5568,ham,Will ü b going to esplanade fr home?
5569,ham,"Pity, * was in mood for that. So...any other s..."
5570,ham,The guy did some bitching but I acted like i'd...
5571,ham,Rofl. Its true to its name


In [10]:
df.groupby('label').size()

label
ham     4825
spam     747
dtype: int64

In [12]:
df.shape

(5572, 2)

## Data preprocessing

> Scikit-learn only deals with numerical values and hence if we were to leave our label values as strings, scikit-learn would do the conversion internally. 

## Therefore we change our ham label to '0' and spam label to '1'.

In [13]:
# change ham to 0 and spam to 1. This is our response value
df['label'] = df.label.map({'ham':0, 'spam':1})

In [14]:
# Split our dataset into training and testing data
X_train, X_test, y_train, y_test = train_test_split(df['sms_message'], 
                                                    df['label'], 
                                                    random_state=1)

In [15]:
print('Number of rows in the total set: ', df.shape[0])
print('Number of rows in the training set: ', X_train.shape[0])
print('Number of rows in the test set: ', X_test.shape[0])
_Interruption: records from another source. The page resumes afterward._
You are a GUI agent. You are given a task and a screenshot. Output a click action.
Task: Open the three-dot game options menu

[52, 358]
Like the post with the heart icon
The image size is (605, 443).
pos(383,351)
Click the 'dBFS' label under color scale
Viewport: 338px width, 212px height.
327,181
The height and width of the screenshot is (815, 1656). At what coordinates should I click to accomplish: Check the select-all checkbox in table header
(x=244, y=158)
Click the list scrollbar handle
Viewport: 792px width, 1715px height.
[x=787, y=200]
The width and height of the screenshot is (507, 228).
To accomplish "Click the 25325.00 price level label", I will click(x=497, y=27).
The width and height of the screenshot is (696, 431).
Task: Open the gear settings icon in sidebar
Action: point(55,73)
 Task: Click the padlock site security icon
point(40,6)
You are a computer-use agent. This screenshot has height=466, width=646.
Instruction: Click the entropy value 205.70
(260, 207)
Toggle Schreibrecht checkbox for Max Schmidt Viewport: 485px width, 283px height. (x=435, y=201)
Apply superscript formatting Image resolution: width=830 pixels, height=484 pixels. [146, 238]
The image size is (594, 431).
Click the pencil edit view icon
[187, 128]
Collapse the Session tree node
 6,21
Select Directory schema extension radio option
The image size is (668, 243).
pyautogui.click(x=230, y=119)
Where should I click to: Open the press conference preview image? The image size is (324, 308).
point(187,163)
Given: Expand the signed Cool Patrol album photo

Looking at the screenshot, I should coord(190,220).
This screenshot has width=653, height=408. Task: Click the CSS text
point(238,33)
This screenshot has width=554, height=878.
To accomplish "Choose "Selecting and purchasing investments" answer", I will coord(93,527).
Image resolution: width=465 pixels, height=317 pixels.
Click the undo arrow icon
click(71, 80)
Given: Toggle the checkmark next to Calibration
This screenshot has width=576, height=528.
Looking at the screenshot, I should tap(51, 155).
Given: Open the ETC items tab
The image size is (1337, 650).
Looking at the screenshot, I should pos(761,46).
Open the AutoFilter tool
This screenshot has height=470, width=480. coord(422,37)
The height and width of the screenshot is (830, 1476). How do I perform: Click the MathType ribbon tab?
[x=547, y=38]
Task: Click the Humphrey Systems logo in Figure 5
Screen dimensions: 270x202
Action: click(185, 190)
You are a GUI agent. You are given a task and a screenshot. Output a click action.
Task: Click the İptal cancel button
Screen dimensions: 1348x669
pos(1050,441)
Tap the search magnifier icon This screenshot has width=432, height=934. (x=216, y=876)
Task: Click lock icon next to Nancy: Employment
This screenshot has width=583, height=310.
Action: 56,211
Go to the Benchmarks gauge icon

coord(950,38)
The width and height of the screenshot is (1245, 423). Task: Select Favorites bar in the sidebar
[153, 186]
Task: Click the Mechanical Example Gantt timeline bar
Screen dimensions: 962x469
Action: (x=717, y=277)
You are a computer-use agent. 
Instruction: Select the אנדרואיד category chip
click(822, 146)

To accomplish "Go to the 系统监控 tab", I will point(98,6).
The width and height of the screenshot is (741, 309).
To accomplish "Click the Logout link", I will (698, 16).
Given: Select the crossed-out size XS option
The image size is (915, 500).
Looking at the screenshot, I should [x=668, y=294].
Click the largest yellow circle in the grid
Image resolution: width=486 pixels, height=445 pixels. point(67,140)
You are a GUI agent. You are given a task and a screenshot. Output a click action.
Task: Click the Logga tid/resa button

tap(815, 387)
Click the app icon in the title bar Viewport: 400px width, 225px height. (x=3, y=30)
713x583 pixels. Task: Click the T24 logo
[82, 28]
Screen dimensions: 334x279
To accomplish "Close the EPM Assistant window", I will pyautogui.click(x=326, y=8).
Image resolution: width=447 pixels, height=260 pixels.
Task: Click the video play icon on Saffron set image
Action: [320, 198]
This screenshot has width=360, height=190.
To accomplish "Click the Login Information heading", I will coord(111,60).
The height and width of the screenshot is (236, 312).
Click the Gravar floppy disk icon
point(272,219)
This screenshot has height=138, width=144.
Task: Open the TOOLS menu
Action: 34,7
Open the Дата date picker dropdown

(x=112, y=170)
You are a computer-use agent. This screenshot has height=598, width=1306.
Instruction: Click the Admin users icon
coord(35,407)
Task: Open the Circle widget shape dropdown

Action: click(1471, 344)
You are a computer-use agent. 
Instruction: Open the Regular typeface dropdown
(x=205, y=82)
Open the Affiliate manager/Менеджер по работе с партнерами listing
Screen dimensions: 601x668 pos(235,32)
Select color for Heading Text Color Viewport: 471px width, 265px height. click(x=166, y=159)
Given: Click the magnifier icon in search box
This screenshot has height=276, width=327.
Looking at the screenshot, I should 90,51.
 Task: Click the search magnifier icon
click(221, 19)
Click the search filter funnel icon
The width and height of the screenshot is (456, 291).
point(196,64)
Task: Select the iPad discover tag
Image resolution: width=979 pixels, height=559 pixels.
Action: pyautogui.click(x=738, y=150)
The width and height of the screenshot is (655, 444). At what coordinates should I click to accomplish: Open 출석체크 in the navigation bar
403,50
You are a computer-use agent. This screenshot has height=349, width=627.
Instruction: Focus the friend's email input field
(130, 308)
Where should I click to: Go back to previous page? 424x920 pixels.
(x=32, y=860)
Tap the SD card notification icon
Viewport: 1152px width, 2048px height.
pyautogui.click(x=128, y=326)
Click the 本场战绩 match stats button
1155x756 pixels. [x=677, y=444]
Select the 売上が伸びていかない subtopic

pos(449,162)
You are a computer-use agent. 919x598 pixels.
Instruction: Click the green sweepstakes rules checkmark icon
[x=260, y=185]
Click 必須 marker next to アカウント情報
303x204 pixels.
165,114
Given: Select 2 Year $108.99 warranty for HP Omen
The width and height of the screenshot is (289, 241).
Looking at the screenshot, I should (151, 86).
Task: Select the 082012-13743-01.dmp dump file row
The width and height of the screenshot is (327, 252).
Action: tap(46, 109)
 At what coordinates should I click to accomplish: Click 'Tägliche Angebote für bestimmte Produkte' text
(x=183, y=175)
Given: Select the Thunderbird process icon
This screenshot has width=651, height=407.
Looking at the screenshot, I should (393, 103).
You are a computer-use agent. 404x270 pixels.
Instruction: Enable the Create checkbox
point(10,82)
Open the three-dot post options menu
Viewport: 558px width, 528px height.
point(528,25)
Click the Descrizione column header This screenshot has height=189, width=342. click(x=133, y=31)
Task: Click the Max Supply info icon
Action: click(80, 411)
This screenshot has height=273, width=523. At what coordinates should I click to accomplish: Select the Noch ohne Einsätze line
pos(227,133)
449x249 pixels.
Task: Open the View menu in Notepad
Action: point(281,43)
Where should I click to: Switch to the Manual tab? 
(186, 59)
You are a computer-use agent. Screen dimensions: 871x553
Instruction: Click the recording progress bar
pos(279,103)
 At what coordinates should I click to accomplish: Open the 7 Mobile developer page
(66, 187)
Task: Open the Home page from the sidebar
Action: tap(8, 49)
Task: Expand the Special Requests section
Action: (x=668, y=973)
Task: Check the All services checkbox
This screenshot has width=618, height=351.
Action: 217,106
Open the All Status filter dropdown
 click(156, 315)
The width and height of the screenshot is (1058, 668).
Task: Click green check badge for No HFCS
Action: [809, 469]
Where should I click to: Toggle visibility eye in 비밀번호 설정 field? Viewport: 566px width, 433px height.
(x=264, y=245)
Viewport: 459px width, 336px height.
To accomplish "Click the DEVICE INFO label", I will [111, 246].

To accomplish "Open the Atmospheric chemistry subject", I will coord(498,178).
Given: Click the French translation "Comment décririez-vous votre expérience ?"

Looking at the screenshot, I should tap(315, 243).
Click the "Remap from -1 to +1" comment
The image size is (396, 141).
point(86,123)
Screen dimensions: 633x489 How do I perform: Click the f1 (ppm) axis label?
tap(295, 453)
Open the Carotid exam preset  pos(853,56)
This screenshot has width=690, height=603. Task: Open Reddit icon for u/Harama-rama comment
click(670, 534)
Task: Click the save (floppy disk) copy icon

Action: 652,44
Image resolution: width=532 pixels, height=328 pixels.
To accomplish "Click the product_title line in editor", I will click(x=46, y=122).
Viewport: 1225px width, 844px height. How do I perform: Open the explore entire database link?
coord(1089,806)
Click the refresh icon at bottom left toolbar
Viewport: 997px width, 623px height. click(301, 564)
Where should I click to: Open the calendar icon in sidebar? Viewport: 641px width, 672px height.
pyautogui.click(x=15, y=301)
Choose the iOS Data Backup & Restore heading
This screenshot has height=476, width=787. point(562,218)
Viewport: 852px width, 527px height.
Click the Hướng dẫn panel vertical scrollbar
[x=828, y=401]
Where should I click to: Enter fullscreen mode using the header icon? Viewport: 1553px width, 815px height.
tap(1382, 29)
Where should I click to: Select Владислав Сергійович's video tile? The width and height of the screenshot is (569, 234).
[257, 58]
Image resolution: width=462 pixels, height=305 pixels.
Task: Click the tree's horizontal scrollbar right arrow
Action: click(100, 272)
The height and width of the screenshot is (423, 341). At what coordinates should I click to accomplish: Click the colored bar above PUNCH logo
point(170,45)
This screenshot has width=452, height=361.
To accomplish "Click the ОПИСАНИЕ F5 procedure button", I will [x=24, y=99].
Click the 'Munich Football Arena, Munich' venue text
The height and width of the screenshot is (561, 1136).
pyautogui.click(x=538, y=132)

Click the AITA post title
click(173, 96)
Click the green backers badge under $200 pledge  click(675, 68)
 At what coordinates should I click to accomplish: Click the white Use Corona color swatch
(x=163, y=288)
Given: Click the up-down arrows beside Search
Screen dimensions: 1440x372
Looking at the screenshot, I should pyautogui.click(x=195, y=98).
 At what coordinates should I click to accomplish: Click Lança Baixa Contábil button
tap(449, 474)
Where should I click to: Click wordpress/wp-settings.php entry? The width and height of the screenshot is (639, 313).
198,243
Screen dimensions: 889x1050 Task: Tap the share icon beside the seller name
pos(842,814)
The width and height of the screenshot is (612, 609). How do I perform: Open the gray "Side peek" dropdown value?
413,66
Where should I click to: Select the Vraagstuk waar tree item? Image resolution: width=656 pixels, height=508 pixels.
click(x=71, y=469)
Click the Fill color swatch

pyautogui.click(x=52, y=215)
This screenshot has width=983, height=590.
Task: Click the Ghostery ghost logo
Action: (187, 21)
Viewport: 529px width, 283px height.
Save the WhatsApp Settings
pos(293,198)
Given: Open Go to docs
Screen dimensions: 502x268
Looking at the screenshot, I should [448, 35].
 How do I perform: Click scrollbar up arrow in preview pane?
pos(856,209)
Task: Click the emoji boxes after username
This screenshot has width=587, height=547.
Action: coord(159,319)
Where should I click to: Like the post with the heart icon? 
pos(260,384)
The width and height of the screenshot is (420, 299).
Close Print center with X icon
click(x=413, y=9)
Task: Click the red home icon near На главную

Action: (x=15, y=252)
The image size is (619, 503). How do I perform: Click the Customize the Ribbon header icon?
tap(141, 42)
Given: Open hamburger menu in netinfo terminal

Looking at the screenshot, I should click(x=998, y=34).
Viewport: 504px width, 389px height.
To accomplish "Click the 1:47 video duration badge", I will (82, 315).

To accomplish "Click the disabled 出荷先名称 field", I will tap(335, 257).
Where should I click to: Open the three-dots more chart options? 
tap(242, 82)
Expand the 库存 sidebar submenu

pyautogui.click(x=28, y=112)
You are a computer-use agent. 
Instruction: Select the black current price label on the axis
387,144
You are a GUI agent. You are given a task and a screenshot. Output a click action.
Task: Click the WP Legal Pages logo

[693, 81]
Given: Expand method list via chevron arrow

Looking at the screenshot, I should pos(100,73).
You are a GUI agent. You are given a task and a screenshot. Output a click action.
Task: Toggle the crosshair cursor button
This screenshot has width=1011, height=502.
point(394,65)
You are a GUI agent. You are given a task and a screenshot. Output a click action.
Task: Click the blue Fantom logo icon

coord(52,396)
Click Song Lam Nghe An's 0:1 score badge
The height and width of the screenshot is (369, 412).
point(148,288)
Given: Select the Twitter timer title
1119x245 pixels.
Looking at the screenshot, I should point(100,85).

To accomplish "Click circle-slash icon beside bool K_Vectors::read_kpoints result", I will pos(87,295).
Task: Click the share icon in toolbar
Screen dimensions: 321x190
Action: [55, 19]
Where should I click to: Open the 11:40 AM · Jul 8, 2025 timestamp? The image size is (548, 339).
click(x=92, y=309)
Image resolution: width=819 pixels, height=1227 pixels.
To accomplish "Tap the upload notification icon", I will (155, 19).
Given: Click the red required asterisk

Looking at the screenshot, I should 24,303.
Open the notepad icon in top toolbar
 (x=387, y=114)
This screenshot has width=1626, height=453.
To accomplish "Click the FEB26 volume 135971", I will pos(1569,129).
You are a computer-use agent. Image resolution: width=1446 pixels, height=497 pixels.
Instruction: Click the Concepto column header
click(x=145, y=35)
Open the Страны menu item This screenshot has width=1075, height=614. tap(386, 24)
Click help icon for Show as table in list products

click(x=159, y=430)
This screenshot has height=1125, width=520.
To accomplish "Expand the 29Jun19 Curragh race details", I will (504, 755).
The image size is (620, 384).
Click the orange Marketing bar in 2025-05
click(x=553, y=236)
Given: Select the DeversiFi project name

Number of rows in the total set:  5572
Number of rows in the training set:  4179
Number of rows in the test set:  1393


In [16]:
## Blank

In [17]:
# Instantiate the CountVectorizer method
count_vector = CountVectorizer()

In [18]:
# Fit the training data and then return the matrix
training_data = count_vector.fit_transform(X_train)

In [19]:
# Transform testing data and return the matrix. 
# Note we are not fitting the testing data into the CountVectorizer()
testing_data = count_vector.transform(X_test)

# Model Training and Predecting

In [20]:
# Instantiate our model
naive_bayes = MultinomialNB()

In [21]:
# Fit our model to the training data
naive_bayes.fit(training_data, y_train)

MultinomialNB(alpha=1.0, class_prior=None, fit_prior=True)

In [22]:
# Predict on the test data
predictions = naive_bayes.predict(testing_data)

### Model Evaluation

In [23]:
# Score our model
print('Accuracy score: ', format(accuracy_score(y_test, predictions)))
print('Precision score: ', format(precision_score(y_test, predictions)))
print('Recall score: ', format(recall_score(y_test, predictions)))
print('F1 score: ', format(f1_score(y_test, predictions)))

Accuracy score:  0.9885139985642498
Precision score:  0.9720670391061452
Recall score:  0.9405405405405406
F1 score:  0.9560439560439562


It turns out that our naive bayes model actually does a pretty good job.